TEXTAUSZUG
================

Der Unabhängige Verwaltungssenat des Landes Oberösterreich hat durch sein Mitglied Mag. Josef Kofler über die Berufung des Herrn W S,
geb. x, S, P vertreten durch Frau Rechtsanwältin Mag.a Y, Y, Y gegen den Bescheid der Bezirkshauptmannschaft Schärding vom 12. April 2012, VerkR96-1152-2012 betreffend Abweisung des Antrages auf Wiedereinsetzung in den vorigen Stand und Zurückweisung des Einspruchs als verspätet, nach der am 11. Mai 2012 durchgeführten mündlichen Verhandlung einschließlich Verkündung des Erkenntnisses,  zu Recht erkannt:

 

 

Die Berufung wird als unbegründet abgewiesen und

der erstinstanzliche Bescheid bestätigt.

================

AUFGABENSTELLUNG 1
Geben Sie aus der Berufungsentscheidung des Verwaltungssenats den Abschnitt von „Der Unabhängige Verwaltungssenat“ bis einschließlich „erstinstanzliche Bescheid bestätigt.“ wortgetreu wieder.
AUFGABENSTELLUNG 2
Führen Sie die Berufungsentscheidung des Verwaltungssenats im Anschluss an ihren letzten Satz weiter.

================

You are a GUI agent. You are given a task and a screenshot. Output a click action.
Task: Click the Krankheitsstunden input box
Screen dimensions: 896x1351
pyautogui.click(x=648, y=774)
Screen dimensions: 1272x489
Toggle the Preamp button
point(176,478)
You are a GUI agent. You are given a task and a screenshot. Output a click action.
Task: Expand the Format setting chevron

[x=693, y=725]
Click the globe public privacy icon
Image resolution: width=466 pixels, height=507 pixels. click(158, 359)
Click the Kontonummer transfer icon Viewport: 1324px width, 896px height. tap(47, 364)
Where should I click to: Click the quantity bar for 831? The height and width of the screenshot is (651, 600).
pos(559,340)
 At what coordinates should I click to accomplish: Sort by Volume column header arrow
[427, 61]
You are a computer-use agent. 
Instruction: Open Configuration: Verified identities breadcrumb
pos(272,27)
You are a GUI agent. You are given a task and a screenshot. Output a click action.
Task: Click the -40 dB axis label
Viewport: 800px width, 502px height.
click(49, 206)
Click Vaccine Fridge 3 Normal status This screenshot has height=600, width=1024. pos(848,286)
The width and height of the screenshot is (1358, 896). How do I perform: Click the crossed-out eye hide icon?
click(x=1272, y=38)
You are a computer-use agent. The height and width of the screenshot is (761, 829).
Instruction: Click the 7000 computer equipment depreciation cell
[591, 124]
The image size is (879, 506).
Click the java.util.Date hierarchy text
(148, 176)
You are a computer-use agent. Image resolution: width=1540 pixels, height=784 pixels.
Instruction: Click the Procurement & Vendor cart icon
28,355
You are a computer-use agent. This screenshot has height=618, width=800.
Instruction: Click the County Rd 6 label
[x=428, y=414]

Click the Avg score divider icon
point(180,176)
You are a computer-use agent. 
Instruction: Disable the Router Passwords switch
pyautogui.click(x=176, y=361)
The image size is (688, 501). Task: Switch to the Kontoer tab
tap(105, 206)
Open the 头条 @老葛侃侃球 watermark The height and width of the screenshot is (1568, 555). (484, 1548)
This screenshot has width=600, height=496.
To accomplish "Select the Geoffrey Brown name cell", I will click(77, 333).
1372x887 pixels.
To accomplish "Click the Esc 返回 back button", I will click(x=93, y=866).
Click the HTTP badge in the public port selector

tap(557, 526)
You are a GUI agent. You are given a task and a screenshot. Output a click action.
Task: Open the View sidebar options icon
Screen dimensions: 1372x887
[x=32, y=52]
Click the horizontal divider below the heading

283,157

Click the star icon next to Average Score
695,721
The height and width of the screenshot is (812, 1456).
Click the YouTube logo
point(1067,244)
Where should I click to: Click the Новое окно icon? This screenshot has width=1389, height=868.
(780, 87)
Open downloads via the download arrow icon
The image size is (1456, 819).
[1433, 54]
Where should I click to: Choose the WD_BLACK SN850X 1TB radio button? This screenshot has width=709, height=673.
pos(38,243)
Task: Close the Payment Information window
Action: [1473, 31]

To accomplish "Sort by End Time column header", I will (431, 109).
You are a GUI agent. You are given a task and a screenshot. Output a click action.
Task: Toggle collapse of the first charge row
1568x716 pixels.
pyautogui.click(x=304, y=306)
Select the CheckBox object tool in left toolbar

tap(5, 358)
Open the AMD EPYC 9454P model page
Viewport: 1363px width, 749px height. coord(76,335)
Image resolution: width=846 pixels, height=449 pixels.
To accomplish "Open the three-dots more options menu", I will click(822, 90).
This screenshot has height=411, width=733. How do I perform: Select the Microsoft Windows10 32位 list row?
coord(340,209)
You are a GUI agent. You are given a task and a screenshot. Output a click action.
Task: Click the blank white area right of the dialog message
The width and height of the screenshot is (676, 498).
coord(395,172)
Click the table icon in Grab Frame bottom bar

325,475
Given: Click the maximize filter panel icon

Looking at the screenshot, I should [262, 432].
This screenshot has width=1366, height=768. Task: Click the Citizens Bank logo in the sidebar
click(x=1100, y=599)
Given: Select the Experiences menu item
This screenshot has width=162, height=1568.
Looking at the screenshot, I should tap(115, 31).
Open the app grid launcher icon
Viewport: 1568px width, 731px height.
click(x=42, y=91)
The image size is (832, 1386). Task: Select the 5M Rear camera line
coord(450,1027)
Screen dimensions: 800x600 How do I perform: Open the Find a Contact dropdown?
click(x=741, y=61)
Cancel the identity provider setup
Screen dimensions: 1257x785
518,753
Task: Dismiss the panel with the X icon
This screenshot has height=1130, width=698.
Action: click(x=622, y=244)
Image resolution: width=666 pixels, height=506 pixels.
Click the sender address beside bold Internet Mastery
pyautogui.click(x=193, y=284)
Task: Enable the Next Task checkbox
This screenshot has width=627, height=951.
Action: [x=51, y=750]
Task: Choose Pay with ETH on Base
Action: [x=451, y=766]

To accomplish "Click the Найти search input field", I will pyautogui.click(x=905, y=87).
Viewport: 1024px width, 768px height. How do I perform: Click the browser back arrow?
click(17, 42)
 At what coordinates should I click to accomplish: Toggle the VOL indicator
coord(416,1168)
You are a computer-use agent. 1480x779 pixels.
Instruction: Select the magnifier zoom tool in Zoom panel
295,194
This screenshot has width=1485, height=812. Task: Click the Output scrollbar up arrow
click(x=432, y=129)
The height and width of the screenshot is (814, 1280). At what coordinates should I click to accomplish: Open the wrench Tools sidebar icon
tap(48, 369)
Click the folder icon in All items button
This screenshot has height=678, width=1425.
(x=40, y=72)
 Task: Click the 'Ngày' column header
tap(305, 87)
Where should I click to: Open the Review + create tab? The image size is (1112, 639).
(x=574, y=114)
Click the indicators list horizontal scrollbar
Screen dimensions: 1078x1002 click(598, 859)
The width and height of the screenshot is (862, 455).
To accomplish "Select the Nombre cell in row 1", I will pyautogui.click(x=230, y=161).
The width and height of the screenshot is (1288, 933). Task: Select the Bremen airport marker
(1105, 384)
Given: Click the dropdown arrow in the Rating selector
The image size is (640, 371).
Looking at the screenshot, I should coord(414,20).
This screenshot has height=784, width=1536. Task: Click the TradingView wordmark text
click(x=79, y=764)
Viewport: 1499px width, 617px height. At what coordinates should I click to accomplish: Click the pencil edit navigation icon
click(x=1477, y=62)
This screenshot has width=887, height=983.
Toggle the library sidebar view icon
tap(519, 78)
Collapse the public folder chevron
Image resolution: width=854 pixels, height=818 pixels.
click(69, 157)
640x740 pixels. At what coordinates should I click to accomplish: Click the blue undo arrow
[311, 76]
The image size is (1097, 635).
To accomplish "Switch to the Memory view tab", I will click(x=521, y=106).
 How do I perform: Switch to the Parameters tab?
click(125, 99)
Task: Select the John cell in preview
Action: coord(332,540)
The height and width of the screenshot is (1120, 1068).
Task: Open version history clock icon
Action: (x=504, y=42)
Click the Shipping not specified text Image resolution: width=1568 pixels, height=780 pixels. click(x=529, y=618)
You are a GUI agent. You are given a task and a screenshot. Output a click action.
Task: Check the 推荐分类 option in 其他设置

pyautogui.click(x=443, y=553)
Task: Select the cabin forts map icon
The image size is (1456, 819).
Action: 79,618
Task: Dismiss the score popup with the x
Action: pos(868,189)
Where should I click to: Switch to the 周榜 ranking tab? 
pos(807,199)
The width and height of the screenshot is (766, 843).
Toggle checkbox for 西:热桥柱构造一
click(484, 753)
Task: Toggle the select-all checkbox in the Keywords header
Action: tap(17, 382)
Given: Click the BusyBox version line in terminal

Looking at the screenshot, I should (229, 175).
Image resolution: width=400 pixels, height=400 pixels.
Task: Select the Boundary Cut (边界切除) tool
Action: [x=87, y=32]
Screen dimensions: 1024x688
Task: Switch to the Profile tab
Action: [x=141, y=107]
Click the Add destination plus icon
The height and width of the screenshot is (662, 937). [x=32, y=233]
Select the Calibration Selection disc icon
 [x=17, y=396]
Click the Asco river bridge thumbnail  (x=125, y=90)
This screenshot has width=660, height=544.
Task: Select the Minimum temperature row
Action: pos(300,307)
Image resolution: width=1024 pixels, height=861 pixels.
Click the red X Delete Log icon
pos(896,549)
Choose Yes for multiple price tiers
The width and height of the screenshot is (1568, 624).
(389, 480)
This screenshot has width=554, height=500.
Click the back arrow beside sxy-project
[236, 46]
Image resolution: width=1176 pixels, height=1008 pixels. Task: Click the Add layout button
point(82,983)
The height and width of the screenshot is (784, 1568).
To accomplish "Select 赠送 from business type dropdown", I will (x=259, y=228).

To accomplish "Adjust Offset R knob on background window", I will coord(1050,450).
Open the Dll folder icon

================

ENDGÜLTIGE ANTWORT 1
Der Unabhängige Verwaltungssenat des Landes Oberösterreich hat durch sein Mitglied Mag. Josef Kofler über die Berufung des Herrn W S,
geb. x, S, P vertreten durch Frau Rechtsanwältin Mag.a Y, Y, Y gegen den Bescheid der Bezirkshauptmannschaft Schärding vom 12. April 2012, VerkR96-1152-2012 betreffend Abweisung des Antrages auf Wiedereinsetzung in den vorigen Stand und Zurückweisung des Einspruchs als verspätet, nach der am 11. Mai 2012 durchgeführten mündlichen Verhandlung einschließlich Verkündung des Erkenntnisses,  zu Recht erkannt:

 

 

Die Berufung wird als unbegründet abgewiesen und

der erstinstanzliche Bescheid bestätigt.

ENDGÜLTIGE ANTWORT 2
Rechtsgrundlagen:

§§ 71 Abs.1 Z1 und Abs.4 AVG iVm § 24 VStG

§ 49 Abs.1 VStG

 

 

Entscheidungsgründe:

 

Die belangte Behörde hat mit dem in der Präambel zitierten Bescheid

-     den Antrag des nunmehrigen Berufungswerbers (Bw) auf Wiedereinsetzung
in die Frist zur Erhebung eines Einspruches gegen die behördliche Strafverfügung der Bezirkshauptmannschaft Schärding vom 10.02.2012, VerkR96-1152-2012 gemäß § 71 AVG iVm § 24 VStG abgewiesen und

-     den Einspruch des Bw betreffend die behördliche Strafverfügung der Bezirkshauptmannschaft Schärding vom 10.02.2012, VerkR06-1152-2012 wegen verspäteter Einbringung gemäß § 49 Abs.3 VStG zurückgewiesen.

 

Gegen diesen Bescheid hat der Bw innerhalb offener Frist eine begründete Berufung vom 20.04.2012 erhoben.

 

Hierüber hat der Unabhängige Verwaltungssenat des Landes Oberösterreich (UVS) durch sein nach der Geschäftsverteilung zuständiges Mitglied (§ 51c VStG) erwogen:

 

Die belangte Behörde hat mit Strafverfügung vom 10. Februar 2012, VerkR96-1152-2012 über den Bw wegen insgesamt sechs näher bezeichneter Verwaltungs-übertretungen nach § 20 Abs.2 und § 52 lit.a Z10a StVO sowie wegen einer Verwaltungsübertretung nach § 14 Abs.1 Z1 FSG Geldstrafen – im Falle der Uneinbringlichkeit: Ersatzfreiheitsstrafen – verhängt.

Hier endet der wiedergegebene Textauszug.